Answer： The graph of y = ln(3x+5) is a curve that:

Has a vertical asymptote at x = -5/3. This is a vertical dashed line that the curve gets very close to but never touches.
Exists only for x-values greater than -5/3.
Crosses the x-axis at the point (-4/3, 0).
Passes through the point (0, ln(5)), which is approximately (0, 1.61).
Rises from left to right, getting steeper as it approaches the vertical asymptote from the right, and then flattening out as x increases.

Explain This is a question about . The solving step is: First, we need to remember what a logarithm is! The ln button on your calculator means "natural logarithm". It's like asking "e to what power gives me this number?". For example, ln(1) is 0 because e^0 is 1, and ln(e) is 1 because e^1 is e.

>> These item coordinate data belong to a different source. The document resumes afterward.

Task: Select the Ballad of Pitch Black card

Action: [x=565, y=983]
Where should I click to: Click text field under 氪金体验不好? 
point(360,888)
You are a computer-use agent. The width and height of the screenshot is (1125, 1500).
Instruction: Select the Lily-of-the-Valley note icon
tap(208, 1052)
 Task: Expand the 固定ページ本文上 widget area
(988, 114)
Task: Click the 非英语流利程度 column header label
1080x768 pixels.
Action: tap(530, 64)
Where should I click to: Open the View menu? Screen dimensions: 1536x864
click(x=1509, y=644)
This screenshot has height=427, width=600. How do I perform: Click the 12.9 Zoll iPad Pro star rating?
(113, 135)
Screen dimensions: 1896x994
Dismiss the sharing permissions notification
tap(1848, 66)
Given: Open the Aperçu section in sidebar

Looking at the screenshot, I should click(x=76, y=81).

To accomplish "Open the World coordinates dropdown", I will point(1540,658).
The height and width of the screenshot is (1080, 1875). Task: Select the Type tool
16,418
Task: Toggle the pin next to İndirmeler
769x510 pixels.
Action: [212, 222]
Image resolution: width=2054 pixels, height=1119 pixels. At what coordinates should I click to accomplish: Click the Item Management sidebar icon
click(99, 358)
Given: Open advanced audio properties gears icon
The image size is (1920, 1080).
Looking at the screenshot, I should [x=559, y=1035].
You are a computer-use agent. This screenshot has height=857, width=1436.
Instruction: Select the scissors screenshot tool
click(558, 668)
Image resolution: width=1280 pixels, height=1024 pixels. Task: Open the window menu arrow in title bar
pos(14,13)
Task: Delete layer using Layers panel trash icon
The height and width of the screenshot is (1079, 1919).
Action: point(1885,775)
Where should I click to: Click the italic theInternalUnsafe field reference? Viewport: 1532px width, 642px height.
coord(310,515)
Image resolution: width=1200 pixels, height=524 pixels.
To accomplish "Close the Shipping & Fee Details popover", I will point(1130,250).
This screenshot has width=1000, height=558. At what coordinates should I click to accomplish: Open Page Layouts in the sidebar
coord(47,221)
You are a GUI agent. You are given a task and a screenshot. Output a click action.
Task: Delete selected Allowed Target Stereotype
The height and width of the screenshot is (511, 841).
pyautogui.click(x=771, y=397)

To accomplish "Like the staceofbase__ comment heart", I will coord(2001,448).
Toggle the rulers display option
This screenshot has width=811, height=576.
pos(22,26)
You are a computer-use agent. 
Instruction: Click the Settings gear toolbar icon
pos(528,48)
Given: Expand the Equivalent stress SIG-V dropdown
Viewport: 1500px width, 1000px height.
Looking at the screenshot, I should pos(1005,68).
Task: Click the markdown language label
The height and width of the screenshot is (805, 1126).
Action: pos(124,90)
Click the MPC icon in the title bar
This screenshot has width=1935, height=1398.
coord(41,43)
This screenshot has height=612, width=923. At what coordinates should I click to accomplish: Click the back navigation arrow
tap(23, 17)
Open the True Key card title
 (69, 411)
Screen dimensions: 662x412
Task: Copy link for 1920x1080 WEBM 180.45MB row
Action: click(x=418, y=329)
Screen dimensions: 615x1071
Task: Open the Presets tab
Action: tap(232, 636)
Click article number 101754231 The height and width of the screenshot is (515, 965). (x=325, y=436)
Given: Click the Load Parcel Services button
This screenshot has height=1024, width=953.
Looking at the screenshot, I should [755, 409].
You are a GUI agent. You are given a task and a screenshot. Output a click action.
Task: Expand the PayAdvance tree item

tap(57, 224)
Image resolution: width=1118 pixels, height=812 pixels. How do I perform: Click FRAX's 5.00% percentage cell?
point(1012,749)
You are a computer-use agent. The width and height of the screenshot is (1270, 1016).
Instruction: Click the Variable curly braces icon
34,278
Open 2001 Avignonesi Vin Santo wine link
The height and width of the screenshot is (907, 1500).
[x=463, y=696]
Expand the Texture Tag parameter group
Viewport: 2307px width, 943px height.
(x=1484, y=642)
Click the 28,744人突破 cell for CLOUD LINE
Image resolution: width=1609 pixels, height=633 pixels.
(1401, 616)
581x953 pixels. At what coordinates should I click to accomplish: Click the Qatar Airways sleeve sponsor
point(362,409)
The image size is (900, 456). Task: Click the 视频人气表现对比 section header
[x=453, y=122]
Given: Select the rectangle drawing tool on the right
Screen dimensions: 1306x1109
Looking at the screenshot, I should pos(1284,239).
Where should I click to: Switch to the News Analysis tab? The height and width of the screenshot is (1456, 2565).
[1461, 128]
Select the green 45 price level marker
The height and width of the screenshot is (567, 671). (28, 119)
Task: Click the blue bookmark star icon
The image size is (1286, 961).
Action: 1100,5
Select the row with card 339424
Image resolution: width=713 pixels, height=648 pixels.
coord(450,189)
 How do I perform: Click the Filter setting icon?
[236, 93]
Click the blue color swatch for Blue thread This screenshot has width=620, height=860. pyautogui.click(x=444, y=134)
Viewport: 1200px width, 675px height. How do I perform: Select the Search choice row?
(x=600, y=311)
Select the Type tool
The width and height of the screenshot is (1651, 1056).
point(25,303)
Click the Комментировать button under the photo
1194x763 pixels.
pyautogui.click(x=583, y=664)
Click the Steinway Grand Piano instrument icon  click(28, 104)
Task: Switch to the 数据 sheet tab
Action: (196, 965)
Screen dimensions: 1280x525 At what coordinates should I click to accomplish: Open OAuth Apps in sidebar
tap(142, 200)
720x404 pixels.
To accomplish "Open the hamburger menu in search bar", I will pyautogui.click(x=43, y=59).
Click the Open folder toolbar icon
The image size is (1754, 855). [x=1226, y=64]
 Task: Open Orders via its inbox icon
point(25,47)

Here's how we figure out the graph for y = ln(3x+5):

What numbers can go into ln? The most important rule for logarithms is that you can only take the ln of a positive number. So, whatever is inside the parentheses, (3x+5), must be greater than zero. 3x + 5 > 0 Subtract 5 from both sides: 3x > -5 Divide by 3: x > -5/3 This tells us two big things!
- The graph only exists for x-values that are bigger than -5/3 (which is about -1.67). So, the graph is to the right of this line.
- There's a vertical asymptote at x = -5/3. This is like an invisible wall that the graph gets super close to but never actually touches. We draw this as a dashed vertical line.
Where does the graph cross the x-axis? The graph crosses the x-axis when y = 0. We know that ln(1) is always 0. So, we need (3x+5) to be 1. 3x + 5 = 1 Subtract 5 from both sides: 3x = -4 Divide by 3: x = -4/3 So, the graph crosses the x-axis at (-4/3, 0). This is a super important point to mark! (-4/3 is about -1.33).
Let's find another easy point! What happens when x = 0? This gives us the y-intercept. y = ln(3 * 0 + 5) y = ln(0 + 5) y = ln(5) Using a calculator, ln(5) is about 1.61. So, the graph passes through the point (0, 1.61).
Putting it all together (drawing the graph):
- Draw your x and y axes.
- Draw a dashed vertical line at x = -5/3. This is your vertical asymptote.
- Mark the x-intercept point (-4/3, 0).
- Mark the point (0, ln(5)) (which is about (0, 1.61)).
- Now, imagine connecting these points. The graph will start very low and close to the dashed asymptote on the right side of it. It will then curve upwards, pass through (-4/3, 0), then through (0, ln(5)), and continue to slowly rise as it moves to the right. The curve gets less steep as x gets larger.